§ **TASK PROMPT**: Retype the passage of the radiator-fitting forum post below, starting at "Thanks again for" and ending at "you bad....".

§ **READING TEXT**:
********
The first GM dealer I called, asked for the last 8 characters of my VIN, saying they could tell exactly what components the truck came equipped with. They came up with 2 each of one Part No for the Trans cooler, 2 ea of another P/N for the Engine Oil Cooler. They were out of stock, so I asked for the 2 P/N's, and called some other Chevy stores.
2 other nearby dealers each had 1 of both P/N's, so I thought I could get the whole set between them.
Picked up 1 each at 1st place, then decided to ask the guy to double-check the P/N's.
He asked for the VIN also, and the EOC fittings came up the same, but he pulled a different P/N for the trans fitting.
It was a bit larger than the 1st P/N, and had a flat flange on it, (to go against the Rad), and an O-Ring on the threaded part of the fitting. The other P/N has no flange, no O-Ring, and looks to have a tapered compression-type end past the threads.
So I went out and looked under the hood, and the radiator has a different looking fitting than either of the ones the dealer came up with! (Thanks NAPA!). Not saying that neither of the OEM fittings will work, but I just need to take the thing apart in the morning, and see what comes out of it. My old OEM radiator is 500 miles away, I wish it was here, so I could rob those fittings off of it. I can ask a buddy to go pull them out & snap some pics to me by e-mail tomorrow, but now I don't even know if the OEM parts will fit in the Napa radiator! http://drr.infopop.cc/groupee_common/emoticons/icon_rolleyes.gif So I bought the 3rd P/N, (It was $27!). Figured I can always return the one(s) I don't need...
Thanks again for your help, have a great weekend.
I will post my findings once I get things taken apart.
-Jim.

j cAT
01-10-2009, 07:42 PM
well ! you replaced the radiator , and did not compare new with old...
you bad....

Ol'Jim
02-08-2009, 01:54 PM
UPDATE:
Thank you guys for your assistance with this issue.
********
§ **MATERIAL SHOWN**:
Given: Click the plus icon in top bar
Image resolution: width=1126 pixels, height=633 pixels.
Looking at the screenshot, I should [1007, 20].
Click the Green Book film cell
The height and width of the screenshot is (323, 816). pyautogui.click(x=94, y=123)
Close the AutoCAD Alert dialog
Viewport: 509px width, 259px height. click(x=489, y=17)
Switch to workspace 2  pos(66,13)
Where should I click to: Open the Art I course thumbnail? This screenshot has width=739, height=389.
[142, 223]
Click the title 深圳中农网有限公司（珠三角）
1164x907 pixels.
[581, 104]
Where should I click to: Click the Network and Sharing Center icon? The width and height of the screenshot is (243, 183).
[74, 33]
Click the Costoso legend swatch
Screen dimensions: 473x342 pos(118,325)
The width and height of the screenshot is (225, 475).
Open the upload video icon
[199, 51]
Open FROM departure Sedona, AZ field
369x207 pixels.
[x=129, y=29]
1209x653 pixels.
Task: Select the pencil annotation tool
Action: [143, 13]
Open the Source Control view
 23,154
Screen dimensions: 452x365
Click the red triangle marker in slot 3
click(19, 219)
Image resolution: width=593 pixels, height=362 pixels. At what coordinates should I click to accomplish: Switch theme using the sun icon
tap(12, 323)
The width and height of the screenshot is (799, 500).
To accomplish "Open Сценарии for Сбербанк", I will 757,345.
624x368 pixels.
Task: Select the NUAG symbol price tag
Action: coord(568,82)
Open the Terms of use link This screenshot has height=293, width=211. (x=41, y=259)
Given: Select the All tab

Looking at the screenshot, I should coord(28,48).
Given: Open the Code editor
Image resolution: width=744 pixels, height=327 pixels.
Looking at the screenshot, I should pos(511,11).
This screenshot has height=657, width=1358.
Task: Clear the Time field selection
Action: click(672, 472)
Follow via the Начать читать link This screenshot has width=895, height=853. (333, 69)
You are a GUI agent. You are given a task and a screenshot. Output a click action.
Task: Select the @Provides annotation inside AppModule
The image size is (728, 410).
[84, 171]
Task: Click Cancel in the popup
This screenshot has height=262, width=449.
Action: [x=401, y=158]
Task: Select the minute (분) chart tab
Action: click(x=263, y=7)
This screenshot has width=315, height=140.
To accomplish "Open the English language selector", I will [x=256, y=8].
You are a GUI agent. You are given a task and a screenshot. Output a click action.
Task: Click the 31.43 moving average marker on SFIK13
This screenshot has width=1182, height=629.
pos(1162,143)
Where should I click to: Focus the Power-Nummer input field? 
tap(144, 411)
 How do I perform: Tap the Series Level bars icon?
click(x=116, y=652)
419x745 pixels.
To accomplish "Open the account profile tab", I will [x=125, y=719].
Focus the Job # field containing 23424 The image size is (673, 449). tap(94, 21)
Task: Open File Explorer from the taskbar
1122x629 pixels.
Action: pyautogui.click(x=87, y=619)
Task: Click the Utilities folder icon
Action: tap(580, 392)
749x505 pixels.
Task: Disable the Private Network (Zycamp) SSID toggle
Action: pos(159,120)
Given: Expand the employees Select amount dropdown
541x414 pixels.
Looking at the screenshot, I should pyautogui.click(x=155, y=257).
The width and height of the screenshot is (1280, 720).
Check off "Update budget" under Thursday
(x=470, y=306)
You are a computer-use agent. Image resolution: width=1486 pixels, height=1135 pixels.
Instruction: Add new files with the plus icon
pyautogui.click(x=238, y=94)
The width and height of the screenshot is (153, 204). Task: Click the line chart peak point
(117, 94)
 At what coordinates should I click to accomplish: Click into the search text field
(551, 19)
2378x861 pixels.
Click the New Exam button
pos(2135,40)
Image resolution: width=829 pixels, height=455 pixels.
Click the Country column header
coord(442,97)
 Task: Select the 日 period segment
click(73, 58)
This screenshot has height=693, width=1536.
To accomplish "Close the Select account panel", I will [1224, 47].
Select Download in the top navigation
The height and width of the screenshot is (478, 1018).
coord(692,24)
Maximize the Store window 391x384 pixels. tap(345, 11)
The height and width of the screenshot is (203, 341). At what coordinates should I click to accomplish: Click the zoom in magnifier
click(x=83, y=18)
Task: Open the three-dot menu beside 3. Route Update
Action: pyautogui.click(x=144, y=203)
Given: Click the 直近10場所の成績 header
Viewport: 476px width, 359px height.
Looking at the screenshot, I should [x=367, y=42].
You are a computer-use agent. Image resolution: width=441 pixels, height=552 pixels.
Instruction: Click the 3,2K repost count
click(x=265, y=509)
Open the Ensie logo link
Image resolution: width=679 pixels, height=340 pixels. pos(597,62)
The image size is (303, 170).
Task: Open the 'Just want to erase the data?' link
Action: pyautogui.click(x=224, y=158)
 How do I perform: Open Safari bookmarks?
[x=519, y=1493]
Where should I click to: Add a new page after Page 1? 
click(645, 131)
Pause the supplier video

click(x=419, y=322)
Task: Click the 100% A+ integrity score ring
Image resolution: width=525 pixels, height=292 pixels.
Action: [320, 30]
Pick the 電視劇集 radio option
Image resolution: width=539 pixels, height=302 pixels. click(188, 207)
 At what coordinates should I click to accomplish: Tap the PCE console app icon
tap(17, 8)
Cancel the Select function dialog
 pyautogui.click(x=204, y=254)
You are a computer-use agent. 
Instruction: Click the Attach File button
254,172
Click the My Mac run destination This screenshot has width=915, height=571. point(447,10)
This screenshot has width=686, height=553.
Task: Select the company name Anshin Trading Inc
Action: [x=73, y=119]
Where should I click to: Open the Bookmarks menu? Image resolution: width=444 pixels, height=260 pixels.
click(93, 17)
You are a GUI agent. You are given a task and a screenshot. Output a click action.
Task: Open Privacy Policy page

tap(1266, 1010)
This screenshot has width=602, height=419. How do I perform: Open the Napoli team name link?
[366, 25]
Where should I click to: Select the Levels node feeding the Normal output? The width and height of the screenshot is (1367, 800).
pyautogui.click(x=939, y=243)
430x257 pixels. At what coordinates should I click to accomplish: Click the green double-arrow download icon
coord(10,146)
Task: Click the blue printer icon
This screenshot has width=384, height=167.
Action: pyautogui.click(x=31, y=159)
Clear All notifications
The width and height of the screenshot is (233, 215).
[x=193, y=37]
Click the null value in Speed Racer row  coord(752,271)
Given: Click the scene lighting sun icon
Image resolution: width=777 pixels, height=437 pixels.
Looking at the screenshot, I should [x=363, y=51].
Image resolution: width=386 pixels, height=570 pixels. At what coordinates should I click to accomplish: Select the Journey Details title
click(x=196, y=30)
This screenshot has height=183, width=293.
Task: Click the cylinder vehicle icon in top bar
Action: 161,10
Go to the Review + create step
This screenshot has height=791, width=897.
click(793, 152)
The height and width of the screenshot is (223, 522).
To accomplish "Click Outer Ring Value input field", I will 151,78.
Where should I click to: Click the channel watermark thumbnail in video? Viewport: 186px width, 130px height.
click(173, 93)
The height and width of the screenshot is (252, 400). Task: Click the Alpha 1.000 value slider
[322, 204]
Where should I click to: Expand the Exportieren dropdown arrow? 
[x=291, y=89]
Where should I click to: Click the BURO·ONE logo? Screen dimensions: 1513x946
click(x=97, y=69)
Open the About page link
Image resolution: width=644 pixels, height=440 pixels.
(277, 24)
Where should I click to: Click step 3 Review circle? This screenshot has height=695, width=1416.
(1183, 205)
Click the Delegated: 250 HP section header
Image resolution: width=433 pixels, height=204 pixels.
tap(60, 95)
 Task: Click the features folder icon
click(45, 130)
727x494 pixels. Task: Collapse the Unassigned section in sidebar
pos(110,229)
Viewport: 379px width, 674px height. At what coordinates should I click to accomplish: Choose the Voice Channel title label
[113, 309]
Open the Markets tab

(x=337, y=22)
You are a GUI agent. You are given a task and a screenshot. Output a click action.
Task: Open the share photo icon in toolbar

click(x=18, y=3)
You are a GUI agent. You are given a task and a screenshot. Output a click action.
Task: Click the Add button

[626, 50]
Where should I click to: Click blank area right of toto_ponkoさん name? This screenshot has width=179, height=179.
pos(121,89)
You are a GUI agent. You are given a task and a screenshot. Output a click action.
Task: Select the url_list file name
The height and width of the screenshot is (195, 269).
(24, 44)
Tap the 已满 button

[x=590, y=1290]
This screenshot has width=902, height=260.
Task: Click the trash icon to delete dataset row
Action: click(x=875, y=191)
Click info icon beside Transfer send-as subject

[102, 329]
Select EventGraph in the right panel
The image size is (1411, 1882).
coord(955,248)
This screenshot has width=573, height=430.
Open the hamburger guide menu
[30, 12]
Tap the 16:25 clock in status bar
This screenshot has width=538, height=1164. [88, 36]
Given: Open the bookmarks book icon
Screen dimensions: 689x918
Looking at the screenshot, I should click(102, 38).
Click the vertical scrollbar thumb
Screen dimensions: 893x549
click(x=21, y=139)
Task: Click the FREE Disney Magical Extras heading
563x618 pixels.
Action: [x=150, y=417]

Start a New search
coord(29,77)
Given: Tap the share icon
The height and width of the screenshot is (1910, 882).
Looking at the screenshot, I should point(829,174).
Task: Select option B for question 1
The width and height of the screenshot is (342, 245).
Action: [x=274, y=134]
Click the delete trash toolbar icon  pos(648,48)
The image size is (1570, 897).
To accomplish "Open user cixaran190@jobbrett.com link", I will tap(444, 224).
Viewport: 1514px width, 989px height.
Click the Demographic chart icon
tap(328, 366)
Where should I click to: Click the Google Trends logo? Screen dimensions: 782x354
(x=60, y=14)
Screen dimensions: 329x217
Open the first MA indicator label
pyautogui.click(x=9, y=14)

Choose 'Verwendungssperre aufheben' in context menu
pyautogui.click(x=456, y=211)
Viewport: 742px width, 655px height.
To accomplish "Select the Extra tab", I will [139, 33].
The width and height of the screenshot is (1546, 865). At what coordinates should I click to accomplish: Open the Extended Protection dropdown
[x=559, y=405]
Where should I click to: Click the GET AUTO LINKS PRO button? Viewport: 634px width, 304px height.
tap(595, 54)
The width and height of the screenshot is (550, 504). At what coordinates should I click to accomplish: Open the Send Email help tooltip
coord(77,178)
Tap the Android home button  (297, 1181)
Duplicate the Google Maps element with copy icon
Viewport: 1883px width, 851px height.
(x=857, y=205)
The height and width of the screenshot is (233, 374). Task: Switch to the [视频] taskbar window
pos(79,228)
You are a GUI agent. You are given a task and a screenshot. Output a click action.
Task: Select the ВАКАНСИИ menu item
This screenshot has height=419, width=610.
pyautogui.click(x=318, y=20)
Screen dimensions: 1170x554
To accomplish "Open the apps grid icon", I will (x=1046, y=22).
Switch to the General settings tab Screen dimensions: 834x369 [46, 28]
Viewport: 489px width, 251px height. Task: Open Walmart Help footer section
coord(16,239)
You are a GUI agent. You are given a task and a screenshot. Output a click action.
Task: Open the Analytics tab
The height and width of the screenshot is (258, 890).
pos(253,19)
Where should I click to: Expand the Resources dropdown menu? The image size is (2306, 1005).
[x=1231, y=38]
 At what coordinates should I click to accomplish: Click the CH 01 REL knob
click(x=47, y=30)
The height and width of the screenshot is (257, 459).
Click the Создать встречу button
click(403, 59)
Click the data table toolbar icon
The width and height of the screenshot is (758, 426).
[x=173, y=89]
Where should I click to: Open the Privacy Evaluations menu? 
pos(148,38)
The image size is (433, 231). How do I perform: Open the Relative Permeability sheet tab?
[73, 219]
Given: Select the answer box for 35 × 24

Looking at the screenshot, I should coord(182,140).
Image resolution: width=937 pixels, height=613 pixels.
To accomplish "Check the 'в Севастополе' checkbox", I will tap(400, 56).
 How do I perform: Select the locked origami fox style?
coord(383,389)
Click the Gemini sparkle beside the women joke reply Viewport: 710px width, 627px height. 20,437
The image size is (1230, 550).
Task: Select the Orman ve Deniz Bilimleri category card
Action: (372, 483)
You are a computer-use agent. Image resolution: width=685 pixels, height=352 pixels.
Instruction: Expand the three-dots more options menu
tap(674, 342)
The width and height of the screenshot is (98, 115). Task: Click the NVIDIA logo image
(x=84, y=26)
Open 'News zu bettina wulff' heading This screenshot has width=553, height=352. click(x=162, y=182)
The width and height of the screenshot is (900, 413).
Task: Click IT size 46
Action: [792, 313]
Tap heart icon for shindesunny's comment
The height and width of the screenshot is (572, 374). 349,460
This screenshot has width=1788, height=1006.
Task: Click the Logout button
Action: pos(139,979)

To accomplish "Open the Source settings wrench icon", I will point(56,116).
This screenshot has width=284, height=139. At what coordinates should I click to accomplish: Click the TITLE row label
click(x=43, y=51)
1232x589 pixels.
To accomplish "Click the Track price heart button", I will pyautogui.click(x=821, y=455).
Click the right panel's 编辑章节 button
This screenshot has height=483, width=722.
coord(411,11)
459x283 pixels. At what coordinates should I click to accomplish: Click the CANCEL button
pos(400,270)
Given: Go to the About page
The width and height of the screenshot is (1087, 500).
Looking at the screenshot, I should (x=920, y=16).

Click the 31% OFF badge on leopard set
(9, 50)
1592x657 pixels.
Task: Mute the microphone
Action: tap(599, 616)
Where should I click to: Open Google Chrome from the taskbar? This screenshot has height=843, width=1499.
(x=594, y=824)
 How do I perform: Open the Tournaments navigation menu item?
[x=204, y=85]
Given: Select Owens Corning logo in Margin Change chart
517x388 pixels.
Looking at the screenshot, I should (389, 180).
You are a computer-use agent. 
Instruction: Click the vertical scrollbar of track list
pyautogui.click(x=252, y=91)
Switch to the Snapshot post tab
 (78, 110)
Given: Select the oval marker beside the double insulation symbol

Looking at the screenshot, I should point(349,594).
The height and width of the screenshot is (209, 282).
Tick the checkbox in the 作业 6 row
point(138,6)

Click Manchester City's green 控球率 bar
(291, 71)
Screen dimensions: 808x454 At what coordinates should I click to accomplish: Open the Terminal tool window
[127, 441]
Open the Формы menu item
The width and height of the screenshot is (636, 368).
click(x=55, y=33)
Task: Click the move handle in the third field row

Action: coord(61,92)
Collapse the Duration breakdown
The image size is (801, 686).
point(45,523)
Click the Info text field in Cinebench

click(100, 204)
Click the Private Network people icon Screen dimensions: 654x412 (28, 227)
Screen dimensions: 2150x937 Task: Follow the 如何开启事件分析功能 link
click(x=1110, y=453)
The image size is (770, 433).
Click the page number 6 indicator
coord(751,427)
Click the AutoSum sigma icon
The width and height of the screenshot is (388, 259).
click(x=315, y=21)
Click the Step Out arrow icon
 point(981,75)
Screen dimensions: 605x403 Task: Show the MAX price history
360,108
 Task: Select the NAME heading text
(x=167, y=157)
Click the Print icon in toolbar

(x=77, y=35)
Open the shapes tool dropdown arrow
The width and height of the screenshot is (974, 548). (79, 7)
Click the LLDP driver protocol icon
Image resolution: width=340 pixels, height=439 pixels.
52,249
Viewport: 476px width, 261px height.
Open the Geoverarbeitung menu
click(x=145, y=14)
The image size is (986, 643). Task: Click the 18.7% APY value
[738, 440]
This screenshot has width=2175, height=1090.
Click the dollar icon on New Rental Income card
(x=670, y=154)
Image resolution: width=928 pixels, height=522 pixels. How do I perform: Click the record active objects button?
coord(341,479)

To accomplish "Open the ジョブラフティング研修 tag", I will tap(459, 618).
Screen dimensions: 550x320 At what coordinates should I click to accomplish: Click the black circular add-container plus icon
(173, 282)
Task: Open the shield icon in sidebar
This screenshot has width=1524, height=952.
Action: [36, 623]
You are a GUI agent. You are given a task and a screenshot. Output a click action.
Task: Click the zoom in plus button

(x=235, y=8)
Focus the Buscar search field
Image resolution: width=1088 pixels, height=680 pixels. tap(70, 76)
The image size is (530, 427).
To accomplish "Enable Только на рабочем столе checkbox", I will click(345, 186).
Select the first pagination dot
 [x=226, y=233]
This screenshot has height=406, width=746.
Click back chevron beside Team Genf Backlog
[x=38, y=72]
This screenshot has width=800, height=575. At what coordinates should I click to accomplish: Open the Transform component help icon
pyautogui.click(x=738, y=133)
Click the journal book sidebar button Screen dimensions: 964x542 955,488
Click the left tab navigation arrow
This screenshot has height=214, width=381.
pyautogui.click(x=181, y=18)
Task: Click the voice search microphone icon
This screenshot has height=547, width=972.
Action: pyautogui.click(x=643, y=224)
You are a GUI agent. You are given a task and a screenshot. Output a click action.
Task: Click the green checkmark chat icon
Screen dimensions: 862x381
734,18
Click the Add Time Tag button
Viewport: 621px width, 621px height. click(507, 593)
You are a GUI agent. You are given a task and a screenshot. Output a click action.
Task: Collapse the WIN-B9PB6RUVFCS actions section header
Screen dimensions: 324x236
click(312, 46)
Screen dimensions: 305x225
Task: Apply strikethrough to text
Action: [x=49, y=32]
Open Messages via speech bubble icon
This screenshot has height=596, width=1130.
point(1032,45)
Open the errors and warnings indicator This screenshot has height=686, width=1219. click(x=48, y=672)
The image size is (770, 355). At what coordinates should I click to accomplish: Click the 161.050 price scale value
********
§ **OUTPUT BELOW**:
Thanks again for your help, have a great weekend.
I will post my findings once I get things taken apart.
-Jim.

j cAT
01-10-2009, 07:42 PM
well ! you replaced the radiator , and did not compare new with old...
you bad....